→ THE TASK
Please find every line of the listing below where "computer" occurs and copy it.

→ EXERCISE INPUTS
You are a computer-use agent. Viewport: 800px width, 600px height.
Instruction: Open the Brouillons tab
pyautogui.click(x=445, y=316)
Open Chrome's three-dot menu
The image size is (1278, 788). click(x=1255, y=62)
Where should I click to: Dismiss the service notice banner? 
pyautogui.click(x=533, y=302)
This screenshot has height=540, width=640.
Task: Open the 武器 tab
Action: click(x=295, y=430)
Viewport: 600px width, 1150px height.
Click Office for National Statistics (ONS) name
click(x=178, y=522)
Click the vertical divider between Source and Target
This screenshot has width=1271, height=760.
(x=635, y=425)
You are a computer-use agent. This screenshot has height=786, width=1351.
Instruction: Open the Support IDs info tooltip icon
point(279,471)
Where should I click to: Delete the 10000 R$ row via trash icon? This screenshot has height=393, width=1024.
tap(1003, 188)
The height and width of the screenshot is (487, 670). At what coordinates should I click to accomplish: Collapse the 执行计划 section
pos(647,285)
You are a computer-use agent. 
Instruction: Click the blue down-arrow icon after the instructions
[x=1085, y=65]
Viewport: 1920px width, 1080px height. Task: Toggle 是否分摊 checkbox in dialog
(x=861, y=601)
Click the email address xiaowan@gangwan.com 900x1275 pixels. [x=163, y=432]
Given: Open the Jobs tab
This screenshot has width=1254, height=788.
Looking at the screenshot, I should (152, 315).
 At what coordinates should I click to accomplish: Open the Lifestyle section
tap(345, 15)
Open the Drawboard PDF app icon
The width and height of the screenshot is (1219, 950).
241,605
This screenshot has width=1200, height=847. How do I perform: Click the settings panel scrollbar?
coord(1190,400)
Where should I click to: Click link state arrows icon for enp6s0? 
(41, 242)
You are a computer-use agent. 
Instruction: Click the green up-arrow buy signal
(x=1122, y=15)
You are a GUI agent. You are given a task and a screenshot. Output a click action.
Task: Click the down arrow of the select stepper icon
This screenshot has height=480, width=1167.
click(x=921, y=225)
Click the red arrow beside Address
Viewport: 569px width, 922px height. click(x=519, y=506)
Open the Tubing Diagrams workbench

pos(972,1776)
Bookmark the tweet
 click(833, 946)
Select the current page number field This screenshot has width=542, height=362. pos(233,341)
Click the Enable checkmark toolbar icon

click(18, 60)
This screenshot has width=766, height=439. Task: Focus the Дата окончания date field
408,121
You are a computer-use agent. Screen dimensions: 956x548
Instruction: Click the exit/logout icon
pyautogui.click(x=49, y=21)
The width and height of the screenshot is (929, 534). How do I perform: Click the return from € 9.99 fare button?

→ FINISHED EXERCISE
You are a computer-use agent. Viewport: 800px width, 600px height.
You are a computer-use agent. This screenshot has height=786, width=1351.
You are a computer-use agent. 
You are a computer-use agent. 
You are a computer-use agent. Screen dimensions: 956x548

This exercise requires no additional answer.